With this set, the 'cpoptions' setting contains the < flag, which means that Vim will not treat the <Esc> in the mapping's rhs as a "special" key, and will instead interpret it as the five separate keystrokes: <Esc>.

'compatible' is set by default. Creating a user vimrc will cause it to be unset, but the OP did not have a user vimrc, only a system vimrc. The fix was to move their configuration from /etc/vimrc to ~/.vimrc. (Manually unsetting 'compatible' in the system vimrc before defining the mapping would also have worked, as would have using <special> when defining the mapping.)

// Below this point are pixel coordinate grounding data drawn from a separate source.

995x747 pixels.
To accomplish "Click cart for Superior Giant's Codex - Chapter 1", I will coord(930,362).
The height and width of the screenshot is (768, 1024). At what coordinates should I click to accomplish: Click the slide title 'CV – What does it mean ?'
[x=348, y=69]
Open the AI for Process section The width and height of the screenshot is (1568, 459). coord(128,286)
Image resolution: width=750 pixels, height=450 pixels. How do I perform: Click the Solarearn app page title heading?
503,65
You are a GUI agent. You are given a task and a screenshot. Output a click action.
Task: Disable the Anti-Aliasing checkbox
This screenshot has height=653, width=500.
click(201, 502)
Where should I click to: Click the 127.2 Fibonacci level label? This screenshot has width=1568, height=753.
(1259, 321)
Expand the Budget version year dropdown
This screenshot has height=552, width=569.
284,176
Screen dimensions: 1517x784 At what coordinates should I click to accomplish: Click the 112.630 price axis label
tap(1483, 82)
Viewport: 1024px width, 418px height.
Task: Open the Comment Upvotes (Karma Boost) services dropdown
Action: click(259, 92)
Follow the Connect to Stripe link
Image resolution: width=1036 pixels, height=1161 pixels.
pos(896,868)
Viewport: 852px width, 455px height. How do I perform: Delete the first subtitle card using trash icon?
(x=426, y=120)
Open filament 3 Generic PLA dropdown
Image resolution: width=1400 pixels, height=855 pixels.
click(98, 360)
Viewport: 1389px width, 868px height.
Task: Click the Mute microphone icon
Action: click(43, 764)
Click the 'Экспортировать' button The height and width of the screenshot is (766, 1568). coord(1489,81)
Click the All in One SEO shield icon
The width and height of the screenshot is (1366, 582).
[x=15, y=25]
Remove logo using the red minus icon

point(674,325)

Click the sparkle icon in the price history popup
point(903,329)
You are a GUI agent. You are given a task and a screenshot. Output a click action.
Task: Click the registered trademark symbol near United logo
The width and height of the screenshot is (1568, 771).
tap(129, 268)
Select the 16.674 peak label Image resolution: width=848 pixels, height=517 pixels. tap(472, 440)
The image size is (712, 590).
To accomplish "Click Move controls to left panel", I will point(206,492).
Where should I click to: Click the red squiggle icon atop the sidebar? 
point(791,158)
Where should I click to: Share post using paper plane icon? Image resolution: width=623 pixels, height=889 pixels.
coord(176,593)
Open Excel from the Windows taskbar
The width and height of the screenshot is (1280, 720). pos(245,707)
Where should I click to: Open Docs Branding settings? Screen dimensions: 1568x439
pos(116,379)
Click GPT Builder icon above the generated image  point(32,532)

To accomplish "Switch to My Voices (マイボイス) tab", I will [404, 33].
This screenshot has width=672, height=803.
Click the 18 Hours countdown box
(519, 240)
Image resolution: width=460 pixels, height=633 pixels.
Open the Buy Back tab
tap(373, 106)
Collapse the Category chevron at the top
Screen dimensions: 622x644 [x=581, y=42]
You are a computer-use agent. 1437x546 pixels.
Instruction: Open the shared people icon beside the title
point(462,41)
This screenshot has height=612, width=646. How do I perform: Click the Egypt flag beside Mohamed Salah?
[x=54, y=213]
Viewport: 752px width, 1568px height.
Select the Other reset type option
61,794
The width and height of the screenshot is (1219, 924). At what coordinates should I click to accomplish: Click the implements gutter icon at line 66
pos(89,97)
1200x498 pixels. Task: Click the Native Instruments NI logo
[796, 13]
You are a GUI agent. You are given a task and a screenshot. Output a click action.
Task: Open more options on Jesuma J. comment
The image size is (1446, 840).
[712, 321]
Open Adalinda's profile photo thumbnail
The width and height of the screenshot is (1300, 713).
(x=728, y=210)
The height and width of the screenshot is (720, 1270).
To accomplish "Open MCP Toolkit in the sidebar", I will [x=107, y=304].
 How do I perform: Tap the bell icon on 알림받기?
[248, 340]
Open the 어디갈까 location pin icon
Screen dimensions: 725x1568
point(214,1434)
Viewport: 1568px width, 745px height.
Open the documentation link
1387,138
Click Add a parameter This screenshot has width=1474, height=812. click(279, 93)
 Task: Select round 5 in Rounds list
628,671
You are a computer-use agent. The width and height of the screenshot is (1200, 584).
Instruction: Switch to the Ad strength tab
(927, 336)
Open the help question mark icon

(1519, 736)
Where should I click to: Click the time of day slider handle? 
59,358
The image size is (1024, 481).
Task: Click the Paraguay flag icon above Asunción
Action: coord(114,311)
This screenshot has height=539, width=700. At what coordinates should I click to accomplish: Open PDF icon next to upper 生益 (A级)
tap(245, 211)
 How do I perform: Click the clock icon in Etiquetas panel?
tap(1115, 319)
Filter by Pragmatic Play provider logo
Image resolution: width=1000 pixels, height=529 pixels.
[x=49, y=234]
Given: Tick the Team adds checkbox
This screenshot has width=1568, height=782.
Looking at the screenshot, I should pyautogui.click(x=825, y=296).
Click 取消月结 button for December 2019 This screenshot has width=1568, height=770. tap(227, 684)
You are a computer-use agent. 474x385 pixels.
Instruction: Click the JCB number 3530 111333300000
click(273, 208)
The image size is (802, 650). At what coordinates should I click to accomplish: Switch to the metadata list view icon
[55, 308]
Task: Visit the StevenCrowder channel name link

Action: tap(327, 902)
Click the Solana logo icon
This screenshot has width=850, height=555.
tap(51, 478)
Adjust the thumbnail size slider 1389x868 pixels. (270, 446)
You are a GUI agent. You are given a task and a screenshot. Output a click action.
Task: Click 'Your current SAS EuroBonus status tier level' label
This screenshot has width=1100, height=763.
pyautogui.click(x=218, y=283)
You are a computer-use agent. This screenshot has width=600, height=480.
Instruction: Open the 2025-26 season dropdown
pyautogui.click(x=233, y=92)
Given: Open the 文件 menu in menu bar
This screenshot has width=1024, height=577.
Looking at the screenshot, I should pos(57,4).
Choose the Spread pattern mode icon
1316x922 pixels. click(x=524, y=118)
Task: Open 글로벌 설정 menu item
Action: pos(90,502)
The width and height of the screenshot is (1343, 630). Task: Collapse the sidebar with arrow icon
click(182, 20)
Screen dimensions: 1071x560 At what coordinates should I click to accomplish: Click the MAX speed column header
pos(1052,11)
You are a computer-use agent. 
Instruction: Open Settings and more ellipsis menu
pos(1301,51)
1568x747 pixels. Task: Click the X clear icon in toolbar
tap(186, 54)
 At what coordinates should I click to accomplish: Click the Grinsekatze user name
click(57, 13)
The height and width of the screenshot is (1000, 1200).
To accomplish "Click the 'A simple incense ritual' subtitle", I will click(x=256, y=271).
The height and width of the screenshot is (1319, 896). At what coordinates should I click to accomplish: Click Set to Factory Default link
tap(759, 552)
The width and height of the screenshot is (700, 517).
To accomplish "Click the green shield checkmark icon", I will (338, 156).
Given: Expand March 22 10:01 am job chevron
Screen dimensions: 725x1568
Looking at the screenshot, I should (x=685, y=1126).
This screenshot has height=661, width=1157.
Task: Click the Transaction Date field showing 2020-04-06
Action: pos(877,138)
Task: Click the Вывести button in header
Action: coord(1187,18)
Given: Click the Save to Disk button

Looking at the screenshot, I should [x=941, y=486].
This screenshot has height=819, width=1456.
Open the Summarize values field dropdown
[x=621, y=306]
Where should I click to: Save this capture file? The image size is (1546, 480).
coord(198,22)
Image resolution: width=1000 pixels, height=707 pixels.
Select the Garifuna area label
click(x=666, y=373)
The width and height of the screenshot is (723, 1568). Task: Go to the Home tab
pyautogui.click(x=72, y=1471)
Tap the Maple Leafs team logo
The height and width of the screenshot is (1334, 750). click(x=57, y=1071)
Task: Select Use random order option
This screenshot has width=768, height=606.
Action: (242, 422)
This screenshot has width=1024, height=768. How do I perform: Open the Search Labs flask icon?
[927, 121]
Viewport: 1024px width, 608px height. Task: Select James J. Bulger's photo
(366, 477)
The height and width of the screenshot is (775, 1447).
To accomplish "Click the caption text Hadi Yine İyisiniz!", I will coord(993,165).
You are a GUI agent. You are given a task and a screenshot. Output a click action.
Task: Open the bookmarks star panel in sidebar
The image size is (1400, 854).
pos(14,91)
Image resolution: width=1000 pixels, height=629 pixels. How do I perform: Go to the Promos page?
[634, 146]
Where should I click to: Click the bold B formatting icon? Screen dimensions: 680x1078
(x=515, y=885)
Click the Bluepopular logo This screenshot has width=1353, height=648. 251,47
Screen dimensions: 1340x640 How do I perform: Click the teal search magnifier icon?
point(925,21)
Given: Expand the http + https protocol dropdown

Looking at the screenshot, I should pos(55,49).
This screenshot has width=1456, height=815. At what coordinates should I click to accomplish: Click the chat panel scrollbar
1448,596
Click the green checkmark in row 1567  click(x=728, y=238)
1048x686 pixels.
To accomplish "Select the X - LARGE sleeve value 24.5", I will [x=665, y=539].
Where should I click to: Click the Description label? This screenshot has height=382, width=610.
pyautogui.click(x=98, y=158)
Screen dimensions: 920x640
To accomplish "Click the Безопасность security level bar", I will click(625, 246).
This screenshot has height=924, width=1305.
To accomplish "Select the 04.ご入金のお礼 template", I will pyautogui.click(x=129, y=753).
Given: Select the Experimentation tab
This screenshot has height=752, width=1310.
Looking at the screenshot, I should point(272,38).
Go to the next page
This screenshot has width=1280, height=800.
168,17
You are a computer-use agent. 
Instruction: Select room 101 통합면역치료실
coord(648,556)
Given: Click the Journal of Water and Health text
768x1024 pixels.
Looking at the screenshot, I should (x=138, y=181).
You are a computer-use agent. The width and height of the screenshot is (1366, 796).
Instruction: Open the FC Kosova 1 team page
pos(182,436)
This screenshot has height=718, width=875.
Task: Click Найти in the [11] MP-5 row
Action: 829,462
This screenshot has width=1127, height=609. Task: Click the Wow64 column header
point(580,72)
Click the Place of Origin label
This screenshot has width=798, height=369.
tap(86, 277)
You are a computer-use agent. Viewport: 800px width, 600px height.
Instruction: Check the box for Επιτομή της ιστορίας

  • Thanks @Rich for writing this up! Mar 1 at 13:44

Updated answer:

Using :substitute to replace end/beginning of line with return got the results OP wanted.

nnoremap o :s/$/\r/ <cr>
nnoremap O :s/^/\r/ <cr>

Original answer:

I can't get just o to be remapped without a recursive error. But a reasonable compromise you might consider from this answer is to use oo for new line. This leaves single o intact if you do want to go into insert mode.

nmap oo o<Esc>
nmap OO O<Esc>
  • The recursive error you're seeing is because you're using nmap instead of nnoremap (which will call the original o instead of recursively calling your mapping. I'm afraid your solution will have the same problem as the OP's original mapping.
    – Rich
    Feb 26 at 14:56
  • nnoremap o :norm o<cr> was what I was originally going for, but I get that "command too recursive" error.
    – wxz
    Feb 26 at 15:09
  • That's because :norm is then invoking your o mapping recursively. Add an exclamation point :norm! to avoid the recursion. Nonetheless, none of your solutions will solve the OP's issue, which is that they inadvertently had 'compatible' set. See the discussion in :chat where @AndrewHo-Lee and @filbranden figured this out.